Windows will immediately request DNS information from the DHCP server. In most cases, this is your router or corporate network controller.
Using Control Panel Network Adapter Settings
This method is useful on older systems or when you need access to advanced adapter properties.
- Open Control Panel and go to Network and Internet, then Network and Sharing Center.
- Click Change adapter settings.
- Right-click the active adapter and choose Properties.
- Select Internet Protocol Version 4 (TCP/IPv4) and click Properties.
- Select Obtain DNS server address automatically and apply the changes.
Repeat the process for Internet Protocol Version 6 (TCP/IPv6) if it was previously configured manually.
Verifying DNS Has Been Reset Correctly
After reverting to automatic DNS, it is important to confirm that Windows is using the expected servers. This avoids false assumptions when testing connectivity.
Use PowerShell or Command Prompt to run ipconfig /all and review the DNS Servers field. The addresses should now match those provided by your router or network infrastructure.
Flush Cached DNS Data After Reverting
Windows may continue using cached DNS entries even after settings change. Clearing the cache ensures all future lookups use the new configuration.
Open an elevated Command Prompt and run ipconfig /flushdns. Restarting the browser or affected applications is also recommended.
DNS Security Best Practices on Windows 11
DNS is a foundational network service and a frequent target for interception, manipulation, and tracking. A few disciplined practices can significantly reduce risk without harming usability.

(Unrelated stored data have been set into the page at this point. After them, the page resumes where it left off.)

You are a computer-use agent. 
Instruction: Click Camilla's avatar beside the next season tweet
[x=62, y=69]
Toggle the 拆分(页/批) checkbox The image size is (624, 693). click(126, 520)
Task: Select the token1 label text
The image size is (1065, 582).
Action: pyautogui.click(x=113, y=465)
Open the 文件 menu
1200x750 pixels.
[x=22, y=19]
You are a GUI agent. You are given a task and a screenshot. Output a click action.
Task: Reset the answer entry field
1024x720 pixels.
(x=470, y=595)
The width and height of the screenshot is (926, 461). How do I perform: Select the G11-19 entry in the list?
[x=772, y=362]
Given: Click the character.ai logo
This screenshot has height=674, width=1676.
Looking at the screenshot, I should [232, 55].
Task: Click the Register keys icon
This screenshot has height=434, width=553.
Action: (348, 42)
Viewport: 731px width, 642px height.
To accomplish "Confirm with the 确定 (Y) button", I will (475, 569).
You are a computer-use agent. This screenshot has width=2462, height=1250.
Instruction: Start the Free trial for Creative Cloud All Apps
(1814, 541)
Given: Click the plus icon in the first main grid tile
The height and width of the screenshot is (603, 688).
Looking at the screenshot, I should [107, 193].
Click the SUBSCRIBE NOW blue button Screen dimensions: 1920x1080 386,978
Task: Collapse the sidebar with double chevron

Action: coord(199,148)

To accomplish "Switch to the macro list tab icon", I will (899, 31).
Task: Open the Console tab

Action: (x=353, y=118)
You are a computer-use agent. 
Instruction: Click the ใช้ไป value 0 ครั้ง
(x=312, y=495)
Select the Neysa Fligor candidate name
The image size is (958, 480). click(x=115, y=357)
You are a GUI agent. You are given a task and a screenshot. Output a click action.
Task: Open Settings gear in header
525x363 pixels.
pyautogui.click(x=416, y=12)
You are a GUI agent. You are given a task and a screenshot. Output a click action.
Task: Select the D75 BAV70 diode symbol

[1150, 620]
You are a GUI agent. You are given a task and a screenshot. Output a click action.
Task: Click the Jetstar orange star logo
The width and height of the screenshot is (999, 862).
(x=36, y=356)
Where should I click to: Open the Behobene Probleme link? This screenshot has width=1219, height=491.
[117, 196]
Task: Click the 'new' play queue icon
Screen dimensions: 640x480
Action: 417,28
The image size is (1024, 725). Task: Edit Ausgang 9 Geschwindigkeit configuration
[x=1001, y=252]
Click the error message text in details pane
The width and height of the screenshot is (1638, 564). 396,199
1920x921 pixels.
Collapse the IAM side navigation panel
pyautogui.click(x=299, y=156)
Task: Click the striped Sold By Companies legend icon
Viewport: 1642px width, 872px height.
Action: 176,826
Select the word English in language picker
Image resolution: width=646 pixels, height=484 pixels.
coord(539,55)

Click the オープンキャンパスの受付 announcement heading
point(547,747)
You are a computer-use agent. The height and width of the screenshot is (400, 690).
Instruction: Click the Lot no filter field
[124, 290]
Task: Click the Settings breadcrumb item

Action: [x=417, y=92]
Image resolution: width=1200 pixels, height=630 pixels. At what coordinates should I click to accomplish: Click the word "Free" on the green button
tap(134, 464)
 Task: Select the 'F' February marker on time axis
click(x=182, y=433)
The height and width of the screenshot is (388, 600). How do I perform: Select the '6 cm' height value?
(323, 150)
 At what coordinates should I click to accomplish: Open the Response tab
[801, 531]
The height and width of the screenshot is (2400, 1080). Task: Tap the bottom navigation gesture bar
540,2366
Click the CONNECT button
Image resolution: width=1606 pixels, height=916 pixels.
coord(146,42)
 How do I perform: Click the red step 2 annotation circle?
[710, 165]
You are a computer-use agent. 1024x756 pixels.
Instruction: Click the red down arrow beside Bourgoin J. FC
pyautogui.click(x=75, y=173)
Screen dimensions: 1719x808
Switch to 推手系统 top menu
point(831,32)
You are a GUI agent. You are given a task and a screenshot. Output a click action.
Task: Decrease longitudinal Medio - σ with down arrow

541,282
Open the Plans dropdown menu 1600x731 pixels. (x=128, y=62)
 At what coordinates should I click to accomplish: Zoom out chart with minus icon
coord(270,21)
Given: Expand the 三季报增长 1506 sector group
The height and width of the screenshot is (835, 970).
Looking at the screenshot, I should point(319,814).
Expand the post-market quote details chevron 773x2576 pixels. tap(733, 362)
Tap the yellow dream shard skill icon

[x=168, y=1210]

- Only use trusted DNS providers with a clear privacy policy.
- Avoid random public DNS servers advertised online.
- Document any manual DNS changes for future troubleshooting.
Understand When to Use Manual DNS
Manual DNS is best suited for specific needs such as filtering, testing, or performance tuning. It is not always the safest or most stable default for mobile devices.
Laptops that move between home, work, and public networks often behave more reliably with automatic DNS. This allows each network to provide optimized resolvers.
Be Cautious with DNS Over HTTPS
DNS over HTTPS encrypts DNS queries, improving privacy but adding complexity. When enabled at the browser or OS level, it can override network-based security controls.
Use it intentionally and ensure it aligns with your security requirements. In managed environments, confirm it does not conflict with monitoring or filtering policies.
Secure the Network, Not Just the Device
Whenever possible, configure DNS at the router or gateway rather than on individual PCs. This ensures consistent behavior and reduces configuration drift.
Centralized DNS also simplifies filtering, logging, and threat protection across all connected devices.
Monitor for Unexpected DNS Changes
Unexpected DNS changes can indicate malware, misconfigured VPN software, or overly aggressive security tools. Periodically review DNS settings, especially after installing networking software.
If DNS settings change without user action, investigate immediately and perform a full security scan.
Final Thoughts
Knowing how to switch between manual and automatic DNS gives you full control over name resolution on Windows 11. Pair that control with strong DNS security practices to maintain both reliability and safety.
A clean, well-documented DNS configuration makes troubleshooting faster and prevents subtle network issues from turning into long-term problems.